ICEECE2012 Poster Presentations Neuroendocrinology (83 abstracts)
University of Santiago de Compostela, Santiago de Compostela, Spain.
Ghrelin is a peptide hormone secreted by the stomach with orexigenic properties that induce food intake trough the activation of hypothalamic AMP activated kinase (AMPK). In rodents fed on normal diet the central administration of ghrelin induces an increase in food intake, however, when fed a high fat diet (HFD) rodents are resistant to the orexigenic effect of ghrelin. Recent data show that Cidea interacts with AMPK β-subunit and promotes AMPK degradation trough ubiquitin-dependent pathway.
The main goal of this work was to study the mechanism mediating ghrelin resistance in the hypothalamus under HFD.

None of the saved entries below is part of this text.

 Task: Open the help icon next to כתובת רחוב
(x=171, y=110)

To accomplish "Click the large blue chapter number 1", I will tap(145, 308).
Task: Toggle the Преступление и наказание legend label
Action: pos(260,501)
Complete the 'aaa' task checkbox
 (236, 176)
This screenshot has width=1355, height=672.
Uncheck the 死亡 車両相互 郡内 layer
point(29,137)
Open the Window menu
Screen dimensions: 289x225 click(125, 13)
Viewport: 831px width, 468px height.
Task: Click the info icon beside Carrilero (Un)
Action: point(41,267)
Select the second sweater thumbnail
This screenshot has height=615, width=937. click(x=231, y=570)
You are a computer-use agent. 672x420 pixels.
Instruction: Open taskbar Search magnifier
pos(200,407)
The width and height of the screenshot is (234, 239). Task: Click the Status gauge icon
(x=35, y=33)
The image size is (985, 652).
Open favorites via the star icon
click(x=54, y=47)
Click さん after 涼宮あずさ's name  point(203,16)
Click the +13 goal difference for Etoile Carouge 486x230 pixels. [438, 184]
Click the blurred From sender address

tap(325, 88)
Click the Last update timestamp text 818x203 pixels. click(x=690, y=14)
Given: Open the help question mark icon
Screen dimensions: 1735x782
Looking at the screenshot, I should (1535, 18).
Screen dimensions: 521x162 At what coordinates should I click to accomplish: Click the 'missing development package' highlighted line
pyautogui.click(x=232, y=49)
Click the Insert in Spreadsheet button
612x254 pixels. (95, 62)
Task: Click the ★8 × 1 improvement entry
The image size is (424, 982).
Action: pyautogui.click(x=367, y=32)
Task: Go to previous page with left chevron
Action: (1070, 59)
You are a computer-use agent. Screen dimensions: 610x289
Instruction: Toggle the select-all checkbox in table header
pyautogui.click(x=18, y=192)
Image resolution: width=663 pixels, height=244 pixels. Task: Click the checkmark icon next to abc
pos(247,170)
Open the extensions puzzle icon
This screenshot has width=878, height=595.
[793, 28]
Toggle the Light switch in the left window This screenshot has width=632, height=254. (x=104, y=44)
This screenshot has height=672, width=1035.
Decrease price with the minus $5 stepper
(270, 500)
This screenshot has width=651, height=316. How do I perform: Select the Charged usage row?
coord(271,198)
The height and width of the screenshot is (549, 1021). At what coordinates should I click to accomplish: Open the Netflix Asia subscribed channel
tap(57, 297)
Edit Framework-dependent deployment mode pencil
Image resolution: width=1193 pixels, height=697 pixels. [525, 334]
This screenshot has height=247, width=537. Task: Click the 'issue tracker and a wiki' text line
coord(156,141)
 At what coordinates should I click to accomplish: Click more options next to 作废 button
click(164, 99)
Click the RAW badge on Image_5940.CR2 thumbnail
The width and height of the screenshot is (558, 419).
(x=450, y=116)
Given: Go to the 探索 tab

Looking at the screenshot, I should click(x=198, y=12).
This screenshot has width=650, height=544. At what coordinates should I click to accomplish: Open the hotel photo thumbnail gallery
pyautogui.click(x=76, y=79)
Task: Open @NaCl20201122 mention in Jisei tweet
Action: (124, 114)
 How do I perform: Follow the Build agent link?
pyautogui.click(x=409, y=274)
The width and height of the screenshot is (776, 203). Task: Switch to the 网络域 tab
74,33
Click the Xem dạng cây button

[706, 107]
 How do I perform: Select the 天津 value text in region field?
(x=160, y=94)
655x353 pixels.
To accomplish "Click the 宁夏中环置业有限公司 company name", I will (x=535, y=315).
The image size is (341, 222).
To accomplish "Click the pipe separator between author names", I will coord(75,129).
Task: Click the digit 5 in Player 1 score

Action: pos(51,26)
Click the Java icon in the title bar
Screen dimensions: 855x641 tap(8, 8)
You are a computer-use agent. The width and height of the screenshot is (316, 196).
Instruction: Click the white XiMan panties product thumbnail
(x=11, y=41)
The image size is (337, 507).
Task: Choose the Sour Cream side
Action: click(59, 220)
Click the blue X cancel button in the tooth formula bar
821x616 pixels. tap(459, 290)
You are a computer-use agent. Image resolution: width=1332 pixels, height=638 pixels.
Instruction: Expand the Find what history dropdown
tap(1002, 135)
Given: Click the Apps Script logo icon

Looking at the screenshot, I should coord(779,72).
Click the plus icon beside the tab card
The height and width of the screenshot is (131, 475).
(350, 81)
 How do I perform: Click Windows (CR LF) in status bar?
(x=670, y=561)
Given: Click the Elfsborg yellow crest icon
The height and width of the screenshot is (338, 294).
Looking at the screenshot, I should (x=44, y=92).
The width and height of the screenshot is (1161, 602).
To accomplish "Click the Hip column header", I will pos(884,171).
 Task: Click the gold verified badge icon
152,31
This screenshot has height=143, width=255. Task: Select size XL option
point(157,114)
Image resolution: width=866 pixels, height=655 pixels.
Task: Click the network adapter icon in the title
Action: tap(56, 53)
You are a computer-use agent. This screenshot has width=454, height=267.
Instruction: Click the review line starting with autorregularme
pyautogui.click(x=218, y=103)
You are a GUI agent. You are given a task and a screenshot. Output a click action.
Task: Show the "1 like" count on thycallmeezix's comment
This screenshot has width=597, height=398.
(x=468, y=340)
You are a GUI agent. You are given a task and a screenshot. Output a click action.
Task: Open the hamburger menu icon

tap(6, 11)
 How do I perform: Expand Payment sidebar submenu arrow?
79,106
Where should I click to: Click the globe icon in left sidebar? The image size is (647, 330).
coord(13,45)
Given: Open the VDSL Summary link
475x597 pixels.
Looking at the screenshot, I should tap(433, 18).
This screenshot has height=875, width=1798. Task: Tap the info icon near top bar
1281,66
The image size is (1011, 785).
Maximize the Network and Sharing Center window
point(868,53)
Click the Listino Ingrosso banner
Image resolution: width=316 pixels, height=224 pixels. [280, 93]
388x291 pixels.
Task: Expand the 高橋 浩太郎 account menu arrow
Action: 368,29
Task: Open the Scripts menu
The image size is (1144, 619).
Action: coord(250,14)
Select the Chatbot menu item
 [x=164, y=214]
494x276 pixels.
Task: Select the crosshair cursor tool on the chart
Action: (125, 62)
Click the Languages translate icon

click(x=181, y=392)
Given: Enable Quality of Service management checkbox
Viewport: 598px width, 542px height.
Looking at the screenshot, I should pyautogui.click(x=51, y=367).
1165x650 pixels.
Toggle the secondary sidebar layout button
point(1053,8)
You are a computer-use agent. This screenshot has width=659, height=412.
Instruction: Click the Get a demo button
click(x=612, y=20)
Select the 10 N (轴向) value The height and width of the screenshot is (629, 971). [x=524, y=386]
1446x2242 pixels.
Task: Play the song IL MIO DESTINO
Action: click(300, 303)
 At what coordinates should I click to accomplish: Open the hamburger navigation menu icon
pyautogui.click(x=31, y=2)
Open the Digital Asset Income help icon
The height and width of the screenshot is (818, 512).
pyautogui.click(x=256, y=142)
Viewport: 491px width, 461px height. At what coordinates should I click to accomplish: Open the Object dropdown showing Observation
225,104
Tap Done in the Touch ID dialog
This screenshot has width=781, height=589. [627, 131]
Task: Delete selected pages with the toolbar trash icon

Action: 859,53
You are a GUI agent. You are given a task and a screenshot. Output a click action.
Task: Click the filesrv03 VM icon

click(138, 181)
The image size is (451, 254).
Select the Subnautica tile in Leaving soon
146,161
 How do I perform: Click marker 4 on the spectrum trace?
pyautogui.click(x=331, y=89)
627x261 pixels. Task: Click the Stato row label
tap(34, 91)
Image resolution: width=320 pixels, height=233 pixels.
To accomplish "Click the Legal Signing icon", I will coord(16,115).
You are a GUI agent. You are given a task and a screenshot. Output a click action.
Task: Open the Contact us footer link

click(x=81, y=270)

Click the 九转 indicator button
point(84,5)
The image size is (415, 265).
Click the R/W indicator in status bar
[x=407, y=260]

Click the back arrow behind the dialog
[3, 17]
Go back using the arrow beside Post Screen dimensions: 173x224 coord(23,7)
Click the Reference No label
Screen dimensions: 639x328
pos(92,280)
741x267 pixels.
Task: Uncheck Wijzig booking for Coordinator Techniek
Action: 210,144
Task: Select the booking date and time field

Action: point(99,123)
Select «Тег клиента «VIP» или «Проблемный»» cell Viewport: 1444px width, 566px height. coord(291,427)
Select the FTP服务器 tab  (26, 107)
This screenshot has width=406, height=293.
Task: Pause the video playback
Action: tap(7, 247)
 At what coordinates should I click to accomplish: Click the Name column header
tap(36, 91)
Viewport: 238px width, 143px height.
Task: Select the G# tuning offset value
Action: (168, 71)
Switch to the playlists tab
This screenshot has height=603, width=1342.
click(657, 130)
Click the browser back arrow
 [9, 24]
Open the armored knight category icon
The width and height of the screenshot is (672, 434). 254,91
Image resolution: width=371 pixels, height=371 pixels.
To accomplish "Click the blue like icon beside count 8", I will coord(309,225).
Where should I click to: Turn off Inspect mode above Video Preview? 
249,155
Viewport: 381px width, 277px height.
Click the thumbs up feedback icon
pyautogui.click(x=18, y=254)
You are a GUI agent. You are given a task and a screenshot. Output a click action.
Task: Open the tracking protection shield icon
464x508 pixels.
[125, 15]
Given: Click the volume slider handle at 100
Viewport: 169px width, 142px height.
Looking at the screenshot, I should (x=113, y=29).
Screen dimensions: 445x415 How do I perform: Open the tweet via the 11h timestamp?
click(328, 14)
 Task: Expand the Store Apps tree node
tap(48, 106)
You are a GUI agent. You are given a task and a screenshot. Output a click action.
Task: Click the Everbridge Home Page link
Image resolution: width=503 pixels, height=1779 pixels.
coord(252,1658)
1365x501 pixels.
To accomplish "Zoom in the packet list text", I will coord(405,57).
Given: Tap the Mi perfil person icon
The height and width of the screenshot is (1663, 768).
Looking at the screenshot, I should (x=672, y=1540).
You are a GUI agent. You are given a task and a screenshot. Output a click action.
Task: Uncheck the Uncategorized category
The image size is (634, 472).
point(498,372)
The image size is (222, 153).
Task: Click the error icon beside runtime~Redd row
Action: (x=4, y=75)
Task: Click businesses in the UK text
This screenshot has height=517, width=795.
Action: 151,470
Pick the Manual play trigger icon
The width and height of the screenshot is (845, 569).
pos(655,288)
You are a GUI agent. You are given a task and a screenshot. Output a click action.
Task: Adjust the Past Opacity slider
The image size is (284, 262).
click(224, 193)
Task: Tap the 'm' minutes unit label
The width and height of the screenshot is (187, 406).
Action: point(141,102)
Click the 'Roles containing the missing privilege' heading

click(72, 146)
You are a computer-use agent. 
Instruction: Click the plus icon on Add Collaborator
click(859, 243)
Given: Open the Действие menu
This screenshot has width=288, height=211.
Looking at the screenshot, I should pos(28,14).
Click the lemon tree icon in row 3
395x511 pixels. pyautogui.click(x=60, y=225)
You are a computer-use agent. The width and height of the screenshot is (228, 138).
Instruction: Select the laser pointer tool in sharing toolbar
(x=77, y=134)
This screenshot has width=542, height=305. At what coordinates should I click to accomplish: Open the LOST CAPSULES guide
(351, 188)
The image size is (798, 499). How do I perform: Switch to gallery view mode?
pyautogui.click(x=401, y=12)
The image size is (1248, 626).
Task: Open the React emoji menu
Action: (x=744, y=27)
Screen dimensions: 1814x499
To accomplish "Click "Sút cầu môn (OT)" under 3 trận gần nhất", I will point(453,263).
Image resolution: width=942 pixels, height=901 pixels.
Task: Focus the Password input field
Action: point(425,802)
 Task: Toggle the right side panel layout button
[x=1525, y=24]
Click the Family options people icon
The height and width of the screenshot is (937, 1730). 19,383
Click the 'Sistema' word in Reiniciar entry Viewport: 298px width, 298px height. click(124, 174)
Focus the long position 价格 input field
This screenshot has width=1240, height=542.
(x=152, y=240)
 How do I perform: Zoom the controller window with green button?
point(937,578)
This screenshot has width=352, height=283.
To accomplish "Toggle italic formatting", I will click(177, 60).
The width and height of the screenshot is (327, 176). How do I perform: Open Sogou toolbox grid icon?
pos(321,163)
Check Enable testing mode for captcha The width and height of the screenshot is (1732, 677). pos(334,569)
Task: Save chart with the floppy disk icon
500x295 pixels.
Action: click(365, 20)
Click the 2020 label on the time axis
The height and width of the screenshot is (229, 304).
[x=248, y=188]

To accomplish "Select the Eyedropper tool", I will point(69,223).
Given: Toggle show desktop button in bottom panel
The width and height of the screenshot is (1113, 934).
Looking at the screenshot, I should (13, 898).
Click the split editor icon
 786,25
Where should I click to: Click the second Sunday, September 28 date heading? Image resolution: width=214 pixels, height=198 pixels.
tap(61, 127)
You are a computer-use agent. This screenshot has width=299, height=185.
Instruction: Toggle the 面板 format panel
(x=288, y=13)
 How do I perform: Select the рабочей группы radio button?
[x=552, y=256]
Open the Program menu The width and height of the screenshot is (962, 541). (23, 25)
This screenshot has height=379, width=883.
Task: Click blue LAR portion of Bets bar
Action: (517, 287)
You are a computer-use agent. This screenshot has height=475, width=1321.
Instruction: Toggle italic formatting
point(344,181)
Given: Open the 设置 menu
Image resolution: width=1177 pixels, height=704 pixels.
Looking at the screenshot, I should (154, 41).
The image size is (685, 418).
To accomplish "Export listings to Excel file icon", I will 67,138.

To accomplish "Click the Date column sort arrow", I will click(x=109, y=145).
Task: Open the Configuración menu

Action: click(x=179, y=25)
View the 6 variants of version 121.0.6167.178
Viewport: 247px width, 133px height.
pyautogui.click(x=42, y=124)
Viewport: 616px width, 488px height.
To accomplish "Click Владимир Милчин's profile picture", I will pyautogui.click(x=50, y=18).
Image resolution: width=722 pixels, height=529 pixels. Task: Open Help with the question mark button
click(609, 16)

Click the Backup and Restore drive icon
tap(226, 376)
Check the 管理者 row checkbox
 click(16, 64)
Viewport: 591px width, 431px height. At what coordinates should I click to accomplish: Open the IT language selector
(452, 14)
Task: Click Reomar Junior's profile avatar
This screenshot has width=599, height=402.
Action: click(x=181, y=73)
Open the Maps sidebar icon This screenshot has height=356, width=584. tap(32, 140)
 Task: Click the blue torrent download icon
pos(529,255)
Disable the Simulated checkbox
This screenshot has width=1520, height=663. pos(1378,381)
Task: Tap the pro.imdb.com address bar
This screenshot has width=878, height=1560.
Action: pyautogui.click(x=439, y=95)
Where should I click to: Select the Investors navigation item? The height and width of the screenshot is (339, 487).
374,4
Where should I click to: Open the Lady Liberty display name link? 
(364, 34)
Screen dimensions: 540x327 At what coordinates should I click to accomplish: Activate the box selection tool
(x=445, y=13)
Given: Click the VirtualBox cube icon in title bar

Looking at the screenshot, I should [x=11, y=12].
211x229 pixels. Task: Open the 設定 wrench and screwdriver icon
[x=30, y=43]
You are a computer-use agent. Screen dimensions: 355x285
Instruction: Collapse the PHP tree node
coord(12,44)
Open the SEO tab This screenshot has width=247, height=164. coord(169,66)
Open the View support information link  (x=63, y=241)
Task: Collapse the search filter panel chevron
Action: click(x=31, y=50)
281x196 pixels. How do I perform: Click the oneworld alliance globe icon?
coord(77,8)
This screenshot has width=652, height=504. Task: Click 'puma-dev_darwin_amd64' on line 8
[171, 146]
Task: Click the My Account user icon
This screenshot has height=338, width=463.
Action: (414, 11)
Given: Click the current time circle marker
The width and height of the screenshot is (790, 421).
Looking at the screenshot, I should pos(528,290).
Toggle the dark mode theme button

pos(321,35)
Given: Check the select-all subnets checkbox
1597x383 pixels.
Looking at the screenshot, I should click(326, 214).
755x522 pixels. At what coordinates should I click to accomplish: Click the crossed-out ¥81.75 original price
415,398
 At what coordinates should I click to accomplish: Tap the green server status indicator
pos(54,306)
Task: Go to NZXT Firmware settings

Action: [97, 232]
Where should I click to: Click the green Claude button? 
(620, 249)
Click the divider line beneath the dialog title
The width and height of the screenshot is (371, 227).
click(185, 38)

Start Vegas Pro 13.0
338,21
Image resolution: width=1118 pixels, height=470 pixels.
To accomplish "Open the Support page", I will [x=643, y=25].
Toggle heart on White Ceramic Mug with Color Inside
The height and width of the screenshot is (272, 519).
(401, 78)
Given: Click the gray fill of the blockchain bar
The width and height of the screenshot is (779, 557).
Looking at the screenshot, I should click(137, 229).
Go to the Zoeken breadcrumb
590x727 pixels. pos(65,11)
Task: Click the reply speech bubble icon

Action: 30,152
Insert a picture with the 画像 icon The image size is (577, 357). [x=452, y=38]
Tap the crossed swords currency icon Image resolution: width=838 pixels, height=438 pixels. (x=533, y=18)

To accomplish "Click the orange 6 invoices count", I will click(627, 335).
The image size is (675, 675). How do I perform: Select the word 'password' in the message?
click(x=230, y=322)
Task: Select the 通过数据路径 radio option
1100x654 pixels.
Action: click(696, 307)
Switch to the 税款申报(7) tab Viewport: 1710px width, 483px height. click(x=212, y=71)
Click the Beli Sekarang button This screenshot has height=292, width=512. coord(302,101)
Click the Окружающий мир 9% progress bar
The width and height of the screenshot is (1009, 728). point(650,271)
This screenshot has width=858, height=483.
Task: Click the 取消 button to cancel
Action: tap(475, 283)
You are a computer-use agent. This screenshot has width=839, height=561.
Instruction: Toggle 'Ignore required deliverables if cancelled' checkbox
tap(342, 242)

For this purpose male SpragueDawley rats were fed either a low fat diet (LFD) or a HFD. These animals were i.c.v. injected with ghrelin (5 μg/μl) or saline. The hypothalamic levels of different proteins were analyzed by western blot using specific antibodies.
Food intake induction by ghrelin administration was blunted in rats fed on HFD when compared with rats fed on LFD, which indicated resistance to ghrelin effect caused by HFD. In rats fed on LFD, ghrelin injection induced an increase in hypothalamic levels of phosphorilated forms of AMPK (pAMPK) and its downstream target acetyl-CoA carboxylase (pACC). However in rats fed under HFD, ghrelin treatment caused no changes in pAMPK and pACC levels. Of note, these animals showed a decrease in AMPK β1 and AMPK β2 levels, which was associated with the increase of the hypothalamic levels of Cidea.
These results may suggest that the mechanism of ghrelin resistance could be associated with dysregulation of Cidea and consequently of AMPK in the hypothalamus.
Declaration of interest: The authors declare that there is no conflict of interest that could be perceived as prejudicing the impartiality of the research project.
Funding: This work was supported, however funding details unavailable.